First, I looked at the two points: (4, -2) and (3, -2).
To find the slope, I always remember it's about "how much it goes up or down" divided by "how much it goes left or right."
So, I figured out how much the 'y' changes: The second y-value is -2 and the first y-value is -2. So, -2 - (-2) = 0. That means the line doesn't go up or down at all!
Then, I figured out how much the 'x' changes: The second x-value is 3 and the first x-value is 4. So, 3 - 4 = -1. That means it goes 1 unit to the left.
Next, I put the 'y' change over the 'x' change: 0 / -1 = 0. So, the slope is 0!
Since the slope is 0, it means the line is completely flat. We call a flat line a "horizontal" line. It doesn't rise or fall.

Alternative answer

Answer: The slope of the line is 0. The line is horizontal. Explain
This is a question about finding the slope of a line given two points and describing the line's direction . The solving step is:

First, to find the slope, we can think about "rise over run". That means how much the y-value changes (the rise) divided by how much the x-value changes (the run).
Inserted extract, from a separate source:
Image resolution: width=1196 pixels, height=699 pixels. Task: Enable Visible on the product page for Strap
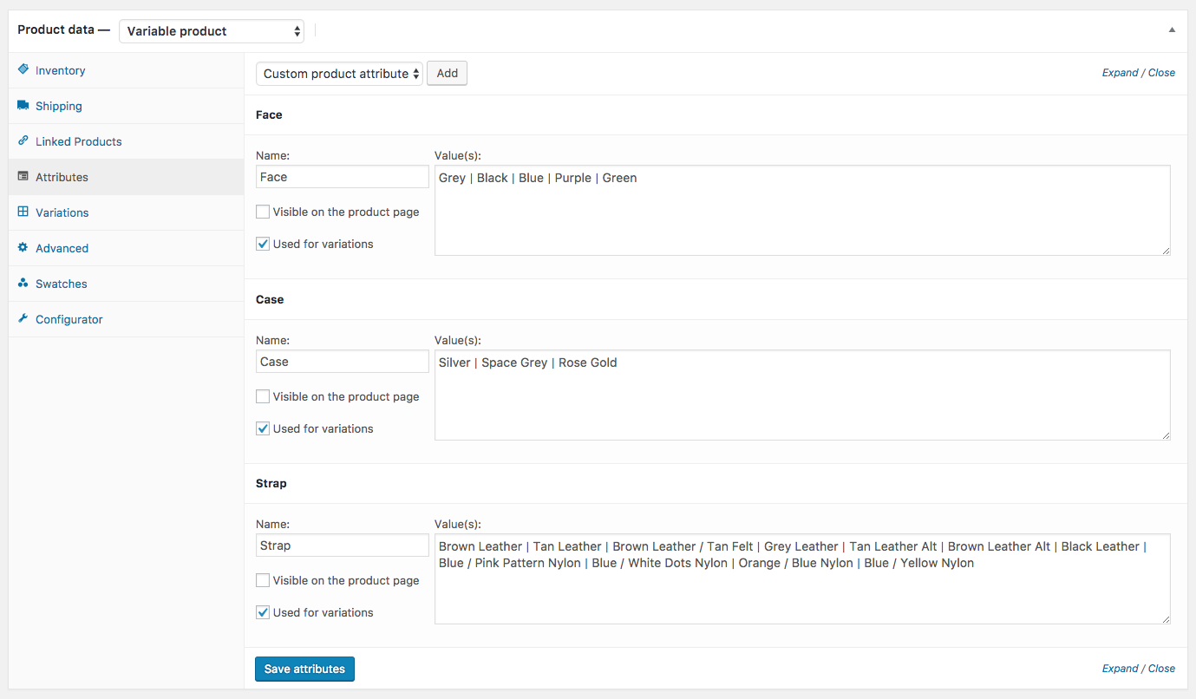(262, 579)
Our two points are (4, -2) and (3, -2).

1. **Find the change in y (rise):** We subtract the y-values: -2 - (-2) = -2 + 2 = 0.
2. **Find the change in x (run):** We subtract the x-values: 3 - 4 = -1.
3. **Calculate the slope:** Divide the rise by the run: 0 / -1 = 0.

So, the slope of the line is 0.

Next, we need to figure out if the line rises, falls, is horizontal, or is vertical.
* If the slope is positive (like 1, 2, or 3), the line rises.
* If the slope is negative (like -1, -2, or -3), the line falls.
* If the slope is 0, the line is perfectly flat, which means it's horizontal.
* If the slope is undefined (meaning you'd be dividing by zero, like if the x-values were the same), the line would be straight up and down, which means it's vertical.

Since our slope is 0, the line is **horizontal**.